Ogun’s story is littered with the ghosts of failed successions. In their silent chambers, our leaders know: what kills the hunter lurks in his apó, his own pouch. In today’s case, the hunter is the Ogun State chapter of the APC, the pouch is our unity, and the death that lurks is a needless and careless succession crisis.
History shows that every governor until now has wrestled with this dilemma. Past administrations have struggled to secure seamless transitions. The consequences have been abrupt halts of laudable projects, abandoned policy blueprints, and the needless resetting of progress every four or eight years. Your Excellency was at the centre of some of the intrigues, sir.
Today, however, providence has given us a chance through you to rewrite this story. For the first time, Ogun has a sitting governor whose leadership has positioned the APC as the undisputed majority party. Under the ISEYA Agenda — Infrastructure, Social Welfare, Education, Youth Empowerment, and Agriculture, your calm, focused, people-driven style has earned broad goodwill across divides. But goodwill alone will not secure the future.
Your Excellency, the talking drums of 2027 have started to beat, softly at first, but now gathering volume in palace courtyards, bars and lounges and under mango trees where elders gather to chew kolanut and weigh the hearts of men. There is an adage that says, “A child who washes his hands will dine with elders”, but another reminds us that when elders fail to speak the truth, the market square becomes a forest.
Today, I speak not only as your appointee but as one who sits in the gathering of tomorrow’s elders. I say this truth, for silence now is not cowardice but suicidal.
Your refusal to bless the obvious path before you will open the forest to the leopard. The ambition of the Senator representing Ogun West Senatorial district, Senator Solomon Olamilekan Adeola, known as Yayi, is no longer hidden from all and sundry; the man is not a stranger to Ogun’s political terrain. He has become a rallying point, a unifier across divides, a man with the federal reach and local touch. To pretend otherwise is to hide the hunter’s death in his pouch.
There is huge political mileage for you, sir, in endorsing this aspiration that destiny itself has favoured. Doing so will not only make you the first governor in Ogun’s history to have a successor — a true elder statesman whose words echo in the corridors of power long after you leave office — but will seal your place not only in Ogun but in the heart of President Bola Tinubu, ensuring Ogun remains out of reach of the opposition for at least two more seasons of harvest.
Your Excellency, the collateral damage of your silence and rivalry over the Yayi ambition is real and painful. Many young and aspiring leaders in our state will be left lost in the wilderness; this is what is obtainable each time this kind of crisis erupts. They become vulnerable and abandoned in the cold when they should be mentored, guided, and shown the ropes. Our class of emerging political leaders does not need bickering and needless rivalry; rather, we need to be shown leadership, and this is the time for it.

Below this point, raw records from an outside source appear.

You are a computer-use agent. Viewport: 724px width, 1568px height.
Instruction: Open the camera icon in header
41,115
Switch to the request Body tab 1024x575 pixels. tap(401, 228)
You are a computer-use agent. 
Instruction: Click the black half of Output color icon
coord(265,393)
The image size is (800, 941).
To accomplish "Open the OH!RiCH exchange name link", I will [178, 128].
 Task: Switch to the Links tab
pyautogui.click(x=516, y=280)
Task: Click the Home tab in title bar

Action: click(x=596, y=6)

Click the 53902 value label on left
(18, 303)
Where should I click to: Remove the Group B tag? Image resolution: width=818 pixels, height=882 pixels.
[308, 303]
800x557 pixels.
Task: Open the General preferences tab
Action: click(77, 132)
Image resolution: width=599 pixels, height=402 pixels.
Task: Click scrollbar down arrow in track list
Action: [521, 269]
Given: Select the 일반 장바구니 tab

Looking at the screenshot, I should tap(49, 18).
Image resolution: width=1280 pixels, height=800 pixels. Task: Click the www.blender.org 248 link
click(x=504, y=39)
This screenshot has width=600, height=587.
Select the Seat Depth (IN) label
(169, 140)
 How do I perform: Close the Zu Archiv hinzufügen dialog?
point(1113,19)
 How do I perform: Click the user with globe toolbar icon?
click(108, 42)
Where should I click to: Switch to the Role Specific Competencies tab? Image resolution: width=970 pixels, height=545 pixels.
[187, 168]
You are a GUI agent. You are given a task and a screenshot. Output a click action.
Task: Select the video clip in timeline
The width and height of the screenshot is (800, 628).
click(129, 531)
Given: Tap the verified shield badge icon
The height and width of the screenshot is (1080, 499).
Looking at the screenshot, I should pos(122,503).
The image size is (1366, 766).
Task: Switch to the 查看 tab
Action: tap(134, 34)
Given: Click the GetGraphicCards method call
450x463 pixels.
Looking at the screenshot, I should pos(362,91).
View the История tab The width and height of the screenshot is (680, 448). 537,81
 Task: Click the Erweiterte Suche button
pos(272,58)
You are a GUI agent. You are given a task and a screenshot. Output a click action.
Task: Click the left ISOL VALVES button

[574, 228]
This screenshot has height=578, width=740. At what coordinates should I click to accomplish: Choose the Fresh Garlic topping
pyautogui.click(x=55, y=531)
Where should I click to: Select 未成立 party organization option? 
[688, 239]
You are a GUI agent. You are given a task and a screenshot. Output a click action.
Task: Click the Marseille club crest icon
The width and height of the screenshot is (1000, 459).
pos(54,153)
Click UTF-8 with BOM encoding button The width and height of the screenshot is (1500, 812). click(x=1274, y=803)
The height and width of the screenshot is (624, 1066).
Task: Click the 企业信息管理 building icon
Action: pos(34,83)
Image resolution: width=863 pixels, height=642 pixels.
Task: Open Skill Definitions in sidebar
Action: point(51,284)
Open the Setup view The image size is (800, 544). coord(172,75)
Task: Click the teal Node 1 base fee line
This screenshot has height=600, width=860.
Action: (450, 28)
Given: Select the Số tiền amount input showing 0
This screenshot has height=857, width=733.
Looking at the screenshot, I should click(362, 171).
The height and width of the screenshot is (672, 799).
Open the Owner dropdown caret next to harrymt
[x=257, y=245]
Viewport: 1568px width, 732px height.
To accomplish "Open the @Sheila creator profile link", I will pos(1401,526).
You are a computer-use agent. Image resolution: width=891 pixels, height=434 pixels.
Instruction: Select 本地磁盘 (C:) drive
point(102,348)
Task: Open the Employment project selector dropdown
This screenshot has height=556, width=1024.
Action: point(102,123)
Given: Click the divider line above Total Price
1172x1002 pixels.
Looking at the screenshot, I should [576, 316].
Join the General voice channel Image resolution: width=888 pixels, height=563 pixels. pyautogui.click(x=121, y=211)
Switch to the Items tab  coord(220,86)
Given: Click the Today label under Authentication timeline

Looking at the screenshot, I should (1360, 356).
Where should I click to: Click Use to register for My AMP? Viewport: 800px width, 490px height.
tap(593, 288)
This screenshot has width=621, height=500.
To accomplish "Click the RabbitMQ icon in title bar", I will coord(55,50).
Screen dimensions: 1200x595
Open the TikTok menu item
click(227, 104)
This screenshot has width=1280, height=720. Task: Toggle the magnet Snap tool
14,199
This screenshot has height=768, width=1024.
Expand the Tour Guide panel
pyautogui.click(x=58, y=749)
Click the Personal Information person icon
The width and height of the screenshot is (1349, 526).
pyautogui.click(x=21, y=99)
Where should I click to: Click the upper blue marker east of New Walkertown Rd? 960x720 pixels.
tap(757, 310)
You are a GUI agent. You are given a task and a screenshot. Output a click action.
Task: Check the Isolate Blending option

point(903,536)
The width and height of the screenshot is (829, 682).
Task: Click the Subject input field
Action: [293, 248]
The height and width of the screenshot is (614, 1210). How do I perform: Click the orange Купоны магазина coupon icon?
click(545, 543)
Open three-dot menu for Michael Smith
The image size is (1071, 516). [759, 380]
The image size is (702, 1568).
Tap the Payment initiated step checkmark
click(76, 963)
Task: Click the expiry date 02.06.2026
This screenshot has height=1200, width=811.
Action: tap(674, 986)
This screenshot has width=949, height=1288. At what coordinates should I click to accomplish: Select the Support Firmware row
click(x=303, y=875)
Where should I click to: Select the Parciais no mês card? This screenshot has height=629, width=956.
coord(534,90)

Ogun State is too blessed to be dragged through a cycle of leadership uncertainty every four or eight years. Knowledge transfer is needed; more of us need to learn, grow, and serve within government. Many say you do not care about your appointees, but here is the time to show the whole state that you do, and that you are determined to protect the future of those who serve the state loyally through your emergence as governor.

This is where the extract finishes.